最近発表された2009年度の決算では、利益を増やした企業がたくさんありました。09年度の上場企業連結経常利益上位200社について集計してみたところ、連結経常利益の合計額は16.4兆円で、前年度に比べて1.5倍以上に増えています。
これに対して、200社が当期に納税する法人税等(単体ベース)は2.4兆円にしかなりません。この結果、当期純利益は8.3兆円と、前年度の4倍近くにもなっています。
株主には3.4兆円の配当をしていますが、最終的には巨額の資金が内部留保として積み立てられることになります。この1年間に、利益剰余金だけでも4兆円、株式の含み益や引当金なども含めた広義の内部留保は10兆円近くも増加した結果になっています。
◆「大企業は空前のカネ余り」
このコラムの1回目(3月22日)でも紹介しましたが、日本共産党の志位和夫委員長が鳩山由紀夫首相に「企業の内部留保の還元」を求めたとき、これに反発したマスコミ報道がかなりありました。とくに日経新聞は、「内部留保といっても設備投資などに充当されているから取り崩せない」ということを強く主張していました。
その日経に、最近、興味ある記事が載っていました(5月24日付)。上場企業の3月末の現預金と短期保有の有価証券を合計した手元資金が63兆円に達し、00年3月期以降で過去最高を記録し、「企業は空前のカネ余り状態にある」というのです。
いま大事なことは、この大企業の余剰資金をどのように経済発展につながるように活用するかということであって、さらに減税しても「カネ余り」をひどくするだけではないでしょうか。
第2に、「日本の法人税は外国に比べて高い」ということが、法人税減税論の根拠になっていることです。
たしかにアジア諸国と比べれば日本の方が高いかもしれませんが、少なくともヨーロッパ諸国と比較した場合、大企業の公的負担(税および社会保険料)は決して高くはありません。
最後に、前述の各政党にせよ、日本経団連にせよ、法人税減税論の多くが、消費税増税とセットになっていることです。もちろん、「法人税減税の財源づくりのために消費税増税を」と、あからさまに主張する人はほとんどいません。みな「財政が大変だから消費税増税が必要」「社会保障の財源のために消費税増税はやむを得ない」などというのです。
しかし、その一方で法人税減税をいうのでは、結局、所得低下で苦しい国民の家計に消費税増税をおしつけ、それを財源にして、「カネ余り」の大企業に減税するということになります。
◆消費税でツケ回しはダメ
消費税が導入されてから今年で22年になりますが、この間の消費税収は、累計で224兆円になります。
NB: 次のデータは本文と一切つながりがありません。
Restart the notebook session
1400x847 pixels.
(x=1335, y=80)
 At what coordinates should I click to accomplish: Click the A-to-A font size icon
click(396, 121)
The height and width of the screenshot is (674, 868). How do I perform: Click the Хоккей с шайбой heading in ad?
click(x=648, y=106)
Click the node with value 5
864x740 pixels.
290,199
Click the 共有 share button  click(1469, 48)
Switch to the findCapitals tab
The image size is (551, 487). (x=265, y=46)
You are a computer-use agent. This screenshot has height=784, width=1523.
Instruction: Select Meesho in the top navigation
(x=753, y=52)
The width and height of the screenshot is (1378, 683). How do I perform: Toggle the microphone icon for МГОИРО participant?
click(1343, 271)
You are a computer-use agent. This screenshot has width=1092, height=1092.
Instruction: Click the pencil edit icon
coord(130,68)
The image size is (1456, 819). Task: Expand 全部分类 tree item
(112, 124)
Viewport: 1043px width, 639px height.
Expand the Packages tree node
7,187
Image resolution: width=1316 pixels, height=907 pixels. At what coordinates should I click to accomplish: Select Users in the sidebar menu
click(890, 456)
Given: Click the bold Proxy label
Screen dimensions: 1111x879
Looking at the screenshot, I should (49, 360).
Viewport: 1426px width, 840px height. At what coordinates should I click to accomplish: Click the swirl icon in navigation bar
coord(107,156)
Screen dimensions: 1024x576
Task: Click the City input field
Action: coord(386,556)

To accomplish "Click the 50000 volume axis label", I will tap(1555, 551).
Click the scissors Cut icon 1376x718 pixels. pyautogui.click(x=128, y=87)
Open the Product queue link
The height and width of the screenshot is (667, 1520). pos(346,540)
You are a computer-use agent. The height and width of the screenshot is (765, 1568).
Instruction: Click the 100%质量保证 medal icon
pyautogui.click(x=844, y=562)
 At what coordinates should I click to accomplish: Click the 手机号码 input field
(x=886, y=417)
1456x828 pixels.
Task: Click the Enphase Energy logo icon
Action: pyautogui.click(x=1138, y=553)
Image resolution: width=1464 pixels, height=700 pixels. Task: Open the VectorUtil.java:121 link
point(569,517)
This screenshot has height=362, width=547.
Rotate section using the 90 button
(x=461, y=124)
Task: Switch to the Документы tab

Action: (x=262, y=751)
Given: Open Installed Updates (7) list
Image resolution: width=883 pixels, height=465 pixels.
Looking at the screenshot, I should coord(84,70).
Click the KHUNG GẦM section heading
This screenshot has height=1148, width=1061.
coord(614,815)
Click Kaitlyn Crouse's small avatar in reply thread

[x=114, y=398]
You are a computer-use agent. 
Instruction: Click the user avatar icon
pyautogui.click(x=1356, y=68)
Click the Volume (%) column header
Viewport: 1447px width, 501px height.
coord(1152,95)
ところが、くり返された法人税減税と景気悪化によって、企業が納める法人3税の税収は1989年度をピークにして、その後はずっと下回ったままです。21年間に減収額の累計は208兆円になる見込みです。
何と、消費税収の93%までが、法人3税の減収の穴埋めに使われてしまったのです。さらに、その過ちを拡大することなど到底許されません。